Resolute Science Inc.’s RS-5 has been awarded orphan drug designation by the FDA for the treatment of soft tissue sarcomas.

Revir Therapeutics Inc.’s RTX-117 has been awarded orphan drug designation by the FDA for Charcot-Marie-Tooth disease. RTX-117 is a small-molecule therapy designed to activate eIF2B to restore translation of cap-dependent mRNAs to normalize protein expression.

The U.S. FDA released a trio of draft guidances to help sponsors in developing and monitoring cell and gene therapies, as well as other regenerative medicine therapies.

A failed July inspection of manufacturer Catalent Indiana LLC has delayed another U.S. FDA approval, the latest being that of Scholar Rock Inc.’s selective anti-latent myostatin antibody, apitegromab, which was expected to become the first therapy to enhance skeletal muscle in patients with spinal muscular atrophy.

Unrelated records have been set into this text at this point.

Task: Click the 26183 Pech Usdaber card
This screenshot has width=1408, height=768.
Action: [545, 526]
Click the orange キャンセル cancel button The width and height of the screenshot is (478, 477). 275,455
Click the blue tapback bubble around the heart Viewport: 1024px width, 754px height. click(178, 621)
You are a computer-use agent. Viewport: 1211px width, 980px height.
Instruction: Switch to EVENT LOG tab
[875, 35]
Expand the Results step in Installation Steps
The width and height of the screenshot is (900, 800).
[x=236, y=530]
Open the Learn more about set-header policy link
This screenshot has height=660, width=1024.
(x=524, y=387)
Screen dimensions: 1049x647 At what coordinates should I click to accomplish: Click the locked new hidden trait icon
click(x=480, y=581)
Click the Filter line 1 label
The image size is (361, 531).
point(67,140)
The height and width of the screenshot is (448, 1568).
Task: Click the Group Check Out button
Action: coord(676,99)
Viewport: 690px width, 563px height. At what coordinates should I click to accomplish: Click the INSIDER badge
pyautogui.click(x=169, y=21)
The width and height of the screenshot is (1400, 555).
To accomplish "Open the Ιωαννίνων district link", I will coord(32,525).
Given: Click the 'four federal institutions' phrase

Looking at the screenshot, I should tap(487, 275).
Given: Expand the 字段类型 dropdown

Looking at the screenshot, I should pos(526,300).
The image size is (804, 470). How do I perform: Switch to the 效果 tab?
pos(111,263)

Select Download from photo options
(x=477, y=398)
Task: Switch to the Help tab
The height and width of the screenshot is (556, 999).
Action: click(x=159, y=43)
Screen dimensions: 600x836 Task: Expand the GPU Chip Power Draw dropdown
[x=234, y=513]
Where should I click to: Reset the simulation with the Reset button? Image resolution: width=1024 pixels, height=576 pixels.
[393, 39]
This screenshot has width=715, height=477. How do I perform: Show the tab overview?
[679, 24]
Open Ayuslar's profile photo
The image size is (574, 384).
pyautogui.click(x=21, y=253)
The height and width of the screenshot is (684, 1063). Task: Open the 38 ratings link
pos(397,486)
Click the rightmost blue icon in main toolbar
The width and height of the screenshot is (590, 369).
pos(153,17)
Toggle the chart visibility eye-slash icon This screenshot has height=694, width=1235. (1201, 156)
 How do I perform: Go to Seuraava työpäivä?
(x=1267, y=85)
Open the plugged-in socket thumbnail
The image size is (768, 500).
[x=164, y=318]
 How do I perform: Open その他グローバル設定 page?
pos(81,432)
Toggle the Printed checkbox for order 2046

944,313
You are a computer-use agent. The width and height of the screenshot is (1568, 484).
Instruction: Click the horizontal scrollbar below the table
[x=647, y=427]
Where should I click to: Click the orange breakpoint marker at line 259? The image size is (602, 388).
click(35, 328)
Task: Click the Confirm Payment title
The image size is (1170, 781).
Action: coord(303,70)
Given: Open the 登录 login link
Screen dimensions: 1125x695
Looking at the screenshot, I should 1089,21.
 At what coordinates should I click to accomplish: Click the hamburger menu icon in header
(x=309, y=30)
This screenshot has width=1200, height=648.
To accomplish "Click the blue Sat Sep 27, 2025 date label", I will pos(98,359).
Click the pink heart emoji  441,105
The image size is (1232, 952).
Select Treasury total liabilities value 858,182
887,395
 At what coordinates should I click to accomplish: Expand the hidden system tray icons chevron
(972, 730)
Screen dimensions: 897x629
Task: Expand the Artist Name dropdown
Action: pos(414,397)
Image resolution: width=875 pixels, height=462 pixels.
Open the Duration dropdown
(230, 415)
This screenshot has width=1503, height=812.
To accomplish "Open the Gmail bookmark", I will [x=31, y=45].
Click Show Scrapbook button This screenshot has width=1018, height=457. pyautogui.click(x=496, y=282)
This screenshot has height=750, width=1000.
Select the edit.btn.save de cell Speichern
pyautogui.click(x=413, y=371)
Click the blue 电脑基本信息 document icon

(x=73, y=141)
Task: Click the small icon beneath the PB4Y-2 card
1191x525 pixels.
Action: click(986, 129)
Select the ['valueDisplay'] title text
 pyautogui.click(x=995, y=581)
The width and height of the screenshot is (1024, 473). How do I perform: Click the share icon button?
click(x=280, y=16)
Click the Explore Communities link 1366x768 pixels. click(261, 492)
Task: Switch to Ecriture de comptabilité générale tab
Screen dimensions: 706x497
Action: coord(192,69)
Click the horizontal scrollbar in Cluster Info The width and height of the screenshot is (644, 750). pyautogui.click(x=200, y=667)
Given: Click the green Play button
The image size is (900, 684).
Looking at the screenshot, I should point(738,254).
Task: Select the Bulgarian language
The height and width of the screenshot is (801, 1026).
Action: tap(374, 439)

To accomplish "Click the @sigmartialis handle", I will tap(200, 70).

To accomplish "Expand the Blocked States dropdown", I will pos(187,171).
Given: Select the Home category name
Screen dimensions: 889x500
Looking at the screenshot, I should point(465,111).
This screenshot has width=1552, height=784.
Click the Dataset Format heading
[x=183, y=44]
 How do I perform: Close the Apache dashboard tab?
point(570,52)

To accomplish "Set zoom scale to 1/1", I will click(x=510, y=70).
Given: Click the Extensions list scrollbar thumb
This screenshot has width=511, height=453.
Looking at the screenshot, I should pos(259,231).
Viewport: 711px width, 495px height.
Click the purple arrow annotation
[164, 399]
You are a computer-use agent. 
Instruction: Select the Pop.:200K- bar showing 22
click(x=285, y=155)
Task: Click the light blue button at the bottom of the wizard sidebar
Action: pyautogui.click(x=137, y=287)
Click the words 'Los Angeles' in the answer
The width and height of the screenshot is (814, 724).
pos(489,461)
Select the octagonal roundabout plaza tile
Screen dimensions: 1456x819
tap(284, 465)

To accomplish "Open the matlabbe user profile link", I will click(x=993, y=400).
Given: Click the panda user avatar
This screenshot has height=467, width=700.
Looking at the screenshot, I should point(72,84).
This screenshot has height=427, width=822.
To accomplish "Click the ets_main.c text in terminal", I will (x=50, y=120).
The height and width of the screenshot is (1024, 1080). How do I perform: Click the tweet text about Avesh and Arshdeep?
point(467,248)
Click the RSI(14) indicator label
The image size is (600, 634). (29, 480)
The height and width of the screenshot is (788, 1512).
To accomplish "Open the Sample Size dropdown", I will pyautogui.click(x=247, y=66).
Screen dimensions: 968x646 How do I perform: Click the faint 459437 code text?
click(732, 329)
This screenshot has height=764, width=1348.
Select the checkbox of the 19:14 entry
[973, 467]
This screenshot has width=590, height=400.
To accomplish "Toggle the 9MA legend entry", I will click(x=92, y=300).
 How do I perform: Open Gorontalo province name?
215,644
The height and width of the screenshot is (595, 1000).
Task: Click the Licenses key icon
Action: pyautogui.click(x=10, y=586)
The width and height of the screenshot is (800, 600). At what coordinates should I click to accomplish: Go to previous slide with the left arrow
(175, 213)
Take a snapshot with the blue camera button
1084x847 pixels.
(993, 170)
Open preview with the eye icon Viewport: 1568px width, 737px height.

NS Pharma Inc.’s NS-051 (NCNP-04) has been awarded orphan drug designation by the FDA for the treatment of Duchenne muscular dystrophy (DMD) in patients amenable to exon 51 skipping.

Two months after starting the phase I/II Synrgy trial with its gene therapy, CAP-002, enrolling 12 pediatric patients with rare disease STXBP1 encephalopathy, Capsida Biotherapeutics paused the study following the death of the trial’s first patient.

Neuronos Ltd., a subsidiary of Beyond Air Inc., has announced the granting of orphan drug designation by the FDA to BA-101 for the treatment of glioblastoma (GBM). The company is advancing development of BA-101 toward first-in-human studies.

Oddsmakers placing their bets on which drugs will be in play for round 3 of the U.S. Inflation Reduction Act (IRA) price negotiations are doing some reshuffling, thanks to an orphan drug provision tucked into the Trump administration’s One Big Beautiful Bill Act (OBBBA) that was signed into law on the Fourth of July.